▶ Stored dataset items

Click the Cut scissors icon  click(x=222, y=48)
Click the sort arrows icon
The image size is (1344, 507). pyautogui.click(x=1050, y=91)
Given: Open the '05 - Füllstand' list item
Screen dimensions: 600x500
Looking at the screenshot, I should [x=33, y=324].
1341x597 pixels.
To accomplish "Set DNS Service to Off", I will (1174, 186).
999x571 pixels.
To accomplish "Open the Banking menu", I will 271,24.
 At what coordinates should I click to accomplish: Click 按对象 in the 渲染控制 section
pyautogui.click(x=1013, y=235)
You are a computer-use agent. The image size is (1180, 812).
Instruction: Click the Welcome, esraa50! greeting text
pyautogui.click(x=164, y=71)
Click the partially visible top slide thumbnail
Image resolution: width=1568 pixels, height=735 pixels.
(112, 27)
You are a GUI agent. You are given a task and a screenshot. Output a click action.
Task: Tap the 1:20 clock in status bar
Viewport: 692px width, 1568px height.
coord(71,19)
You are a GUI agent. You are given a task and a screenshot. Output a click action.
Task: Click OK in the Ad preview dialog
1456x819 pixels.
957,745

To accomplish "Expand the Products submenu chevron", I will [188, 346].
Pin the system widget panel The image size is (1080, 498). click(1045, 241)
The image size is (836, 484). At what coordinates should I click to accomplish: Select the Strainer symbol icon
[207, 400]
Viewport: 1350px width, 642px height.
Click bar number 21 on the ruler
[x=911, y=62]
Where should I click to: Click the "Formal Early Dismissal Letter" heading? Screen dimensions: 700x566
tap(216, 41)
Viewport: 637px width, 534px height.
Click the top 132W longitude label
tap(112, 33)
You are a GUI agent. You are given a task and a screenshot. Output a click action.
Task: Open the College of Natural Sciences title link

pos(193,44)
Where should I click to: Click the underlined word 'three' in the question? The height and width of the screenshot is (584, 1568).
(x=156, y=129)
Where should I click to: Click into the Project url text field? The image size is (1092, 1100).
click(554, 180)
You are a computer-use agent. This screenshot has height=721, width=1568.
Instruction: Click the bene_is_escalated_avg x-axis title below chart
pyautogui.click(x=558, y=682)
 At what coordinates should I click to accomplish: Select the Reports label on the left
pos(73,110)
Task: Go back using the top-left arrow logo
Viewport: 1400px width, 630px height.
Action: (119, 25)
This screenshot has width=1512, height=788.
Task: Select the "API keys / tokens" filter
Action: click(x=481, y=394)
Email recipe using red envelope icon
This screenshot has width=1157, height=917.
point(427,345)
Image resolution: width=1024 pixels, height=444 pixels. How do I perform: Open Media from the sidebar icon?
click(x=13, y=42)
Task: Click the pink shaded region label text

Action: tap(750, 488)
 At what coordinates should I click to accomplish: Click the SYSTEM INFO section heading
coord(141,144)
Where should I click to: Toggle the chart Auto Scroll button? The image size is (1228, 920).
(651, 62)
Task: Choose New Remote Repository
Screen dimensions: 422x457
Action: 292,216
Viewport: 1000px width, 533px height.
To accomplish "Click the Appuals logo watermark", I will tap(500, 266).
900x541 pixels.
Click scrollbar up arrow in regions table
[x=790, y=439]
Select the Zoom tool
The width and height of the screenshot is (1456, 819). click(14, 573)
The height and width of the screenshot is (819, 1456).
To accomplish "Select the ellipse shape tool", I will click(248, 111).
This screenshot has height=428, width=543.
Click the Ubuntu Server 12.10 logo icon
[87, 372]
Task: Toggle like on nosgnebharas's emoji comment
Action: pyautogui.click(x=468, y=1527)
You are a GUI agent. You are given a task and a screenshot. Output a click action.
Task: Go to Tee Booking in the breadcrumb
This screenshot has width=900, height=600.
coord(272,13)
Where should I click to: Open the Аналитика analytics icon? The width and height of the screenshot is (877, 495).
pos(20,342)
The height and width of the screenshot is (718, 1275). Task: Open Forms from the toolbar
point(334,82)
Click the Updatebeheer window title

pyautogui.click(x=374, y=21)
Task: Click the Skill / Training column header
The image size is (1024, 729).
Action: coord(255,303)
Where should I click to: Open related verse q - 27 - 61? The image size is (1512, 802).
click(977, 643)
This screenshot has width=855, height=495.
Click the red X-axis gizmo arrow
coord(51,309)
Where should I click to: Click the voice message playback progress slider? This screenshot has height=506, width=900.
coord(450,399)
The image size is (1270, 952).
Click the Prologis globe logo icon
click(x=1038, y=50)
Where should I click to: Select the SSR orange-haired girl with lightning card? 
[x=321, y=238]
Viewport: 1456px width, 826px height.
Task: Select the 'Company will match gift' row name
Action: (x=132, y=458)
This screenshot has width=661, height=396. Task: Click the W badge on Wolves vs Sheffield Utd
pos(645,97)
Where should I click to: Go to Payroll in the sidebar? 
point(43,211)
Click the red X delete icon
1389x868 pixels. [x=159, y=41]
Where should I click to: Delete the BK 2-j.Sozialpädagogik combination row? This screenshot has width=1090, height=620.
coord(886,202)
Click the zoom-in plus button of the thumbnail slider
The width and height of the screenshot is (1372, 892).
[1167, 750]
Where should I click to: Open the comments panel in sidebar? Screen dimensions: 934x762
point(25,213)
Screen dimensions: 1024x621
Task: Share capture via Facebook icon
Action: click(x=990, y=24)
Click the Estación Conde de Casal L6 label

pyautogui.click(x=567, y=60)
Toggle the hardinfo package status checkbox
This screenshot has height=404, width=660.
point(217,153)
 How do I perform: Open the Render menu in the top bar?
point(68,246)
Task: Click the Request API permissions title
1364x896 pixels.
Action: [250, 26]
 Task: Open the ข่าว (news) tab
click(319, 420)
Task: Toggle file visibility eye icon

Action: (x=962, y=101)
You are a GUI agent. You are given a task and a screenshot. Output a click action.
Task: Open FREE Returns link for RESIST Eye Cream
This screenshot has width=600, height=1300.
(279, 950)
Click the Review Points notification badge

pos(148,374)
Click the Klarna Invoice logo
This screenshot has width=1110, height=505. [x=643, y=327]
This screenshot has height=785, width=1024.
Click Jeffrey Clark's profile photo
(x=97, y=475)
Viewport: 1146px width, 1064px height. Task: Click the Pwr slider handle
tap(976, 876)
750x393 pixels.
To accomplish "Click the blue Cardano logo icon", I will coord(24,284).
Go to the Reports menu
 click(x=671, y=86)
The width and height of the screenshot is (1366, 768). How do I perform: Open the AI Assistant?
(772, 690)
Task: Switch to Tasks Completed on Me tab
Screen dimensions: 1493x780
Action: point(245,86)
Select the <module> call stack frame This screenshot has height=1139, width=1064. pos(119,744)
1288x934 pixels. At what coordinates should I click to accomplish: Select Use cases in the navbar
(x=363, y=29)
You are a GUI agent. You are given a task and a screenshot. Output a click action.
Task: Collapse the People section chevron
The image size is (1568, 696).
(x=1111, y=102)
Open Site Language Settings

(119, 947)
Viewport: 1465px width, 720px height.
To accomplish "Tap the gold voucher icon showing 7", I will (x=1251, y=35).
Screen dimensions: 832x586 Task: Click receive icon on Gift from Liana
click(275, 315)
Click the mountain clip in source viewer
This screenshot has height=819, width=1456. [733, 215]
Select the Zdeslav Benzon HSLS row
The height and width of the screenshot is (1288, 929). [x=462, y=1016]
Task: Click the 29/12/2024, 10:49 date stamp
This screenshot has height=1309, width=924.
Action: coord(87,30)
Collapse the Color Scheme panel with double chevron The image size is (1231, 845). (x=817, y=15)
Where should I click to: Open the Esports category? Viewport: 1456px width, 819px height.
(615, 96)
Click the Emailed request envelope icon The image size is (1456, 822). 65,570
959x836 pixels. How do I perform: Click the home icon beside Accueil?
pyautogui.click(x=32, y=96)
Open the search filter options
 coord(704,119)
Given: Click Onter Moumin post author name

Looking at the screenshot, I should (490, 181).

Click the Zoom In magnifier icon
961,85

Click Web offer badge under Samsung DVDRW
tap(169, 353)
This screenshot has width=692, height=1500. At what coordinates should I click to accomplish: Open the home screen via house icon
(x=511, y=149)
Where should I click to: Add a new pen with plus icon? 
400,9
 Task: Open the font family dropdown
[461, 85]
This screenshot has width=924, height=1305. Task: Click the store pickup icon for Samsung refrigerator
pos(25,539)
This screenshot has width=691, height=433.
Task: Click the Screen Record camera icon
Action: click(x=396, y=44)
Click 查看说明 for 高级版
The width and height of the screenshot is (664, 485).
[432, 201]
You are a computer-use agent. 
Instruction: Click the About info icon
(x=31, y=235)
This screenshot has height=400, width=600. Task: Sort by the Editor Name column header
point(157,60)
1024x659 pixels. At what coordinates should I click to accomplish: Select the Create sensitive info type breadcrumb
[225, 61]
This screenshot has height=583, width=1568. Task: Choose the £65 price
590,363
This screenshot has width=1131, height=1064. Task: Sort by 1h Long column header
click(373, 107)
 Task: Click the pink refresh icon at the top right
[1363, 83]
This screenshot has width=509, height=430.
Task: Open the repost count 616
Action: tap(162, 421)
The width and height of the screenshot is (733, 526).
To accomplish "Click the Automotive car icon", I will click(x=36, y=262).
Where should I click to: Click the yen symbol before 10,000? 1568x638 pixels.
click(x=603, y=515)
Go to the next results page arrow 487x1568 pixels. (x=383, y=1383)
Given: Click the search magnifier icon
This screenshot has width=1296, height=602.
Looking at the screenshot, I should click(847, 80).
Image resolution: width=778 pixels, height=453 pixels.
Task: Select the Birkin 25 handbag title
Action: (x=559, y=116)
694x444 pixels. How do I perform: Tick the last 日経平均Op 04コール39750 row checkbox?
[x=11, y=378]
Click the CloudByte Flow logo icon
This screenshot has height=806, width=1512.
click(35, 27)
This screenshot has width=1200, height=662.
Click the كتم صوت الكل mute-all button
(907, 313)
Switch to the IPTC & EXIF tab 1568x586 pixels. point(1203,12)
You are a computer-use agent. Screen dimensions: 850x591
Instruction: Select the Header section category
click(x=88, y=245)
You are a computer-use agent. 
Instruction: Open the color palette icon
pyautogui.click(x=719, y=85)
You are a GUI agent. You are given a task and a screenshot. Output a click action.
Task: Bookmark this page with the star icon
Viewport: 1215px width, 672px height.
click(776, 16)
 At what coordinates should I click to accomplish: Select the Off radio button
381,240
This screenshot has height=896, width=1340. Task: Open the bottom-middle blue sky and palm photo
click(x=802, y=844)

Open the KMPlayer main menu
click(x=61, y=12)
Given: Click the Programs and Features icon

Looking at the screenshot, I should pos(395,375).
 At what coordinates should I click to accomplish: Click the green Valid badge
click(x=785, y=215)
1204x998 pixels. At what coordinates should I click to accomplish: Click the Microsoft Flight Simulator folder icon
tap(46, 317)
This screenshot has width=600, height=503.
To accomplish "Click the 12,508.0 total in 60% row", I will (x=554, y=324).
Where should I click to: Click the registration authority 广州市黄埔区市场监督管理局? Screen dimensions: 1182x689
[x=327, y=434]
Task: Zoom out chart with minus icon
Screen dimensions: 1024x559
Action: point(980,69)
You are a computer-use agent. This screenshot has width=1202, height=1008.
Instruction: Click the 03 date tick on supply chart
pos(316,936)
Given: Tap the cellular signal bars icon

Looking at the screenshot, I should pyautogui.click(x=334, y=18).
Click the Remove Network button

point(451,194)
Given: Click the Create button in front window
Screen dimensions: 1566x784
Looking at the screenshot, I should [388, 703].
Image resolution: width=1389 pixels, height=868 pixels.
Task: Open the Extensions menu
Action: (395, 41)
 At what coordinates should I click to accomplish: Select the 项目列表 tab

▶ Request
Please rename "icon" to "symbol" in everything from the start of the listing down to the line containing "will (1174, 186).", inclusive. Reproduce only those lines, with nothing else altered.

▶ Finished exercise
Click the Cut scissors symbol  click(x=222, y=48)
Click the sort arrows symbol
The image size is (1344, 507). pyautogui.click(x=1050, y=91)
Given: Open the '05 - Füllstand' list item
Screen dimensions: 600x500
Looking at the screenshot, I should [x=33, y=324].
1341x597 pixels.
To accomplish "Set DNS Service to Off", I will (1174, 186).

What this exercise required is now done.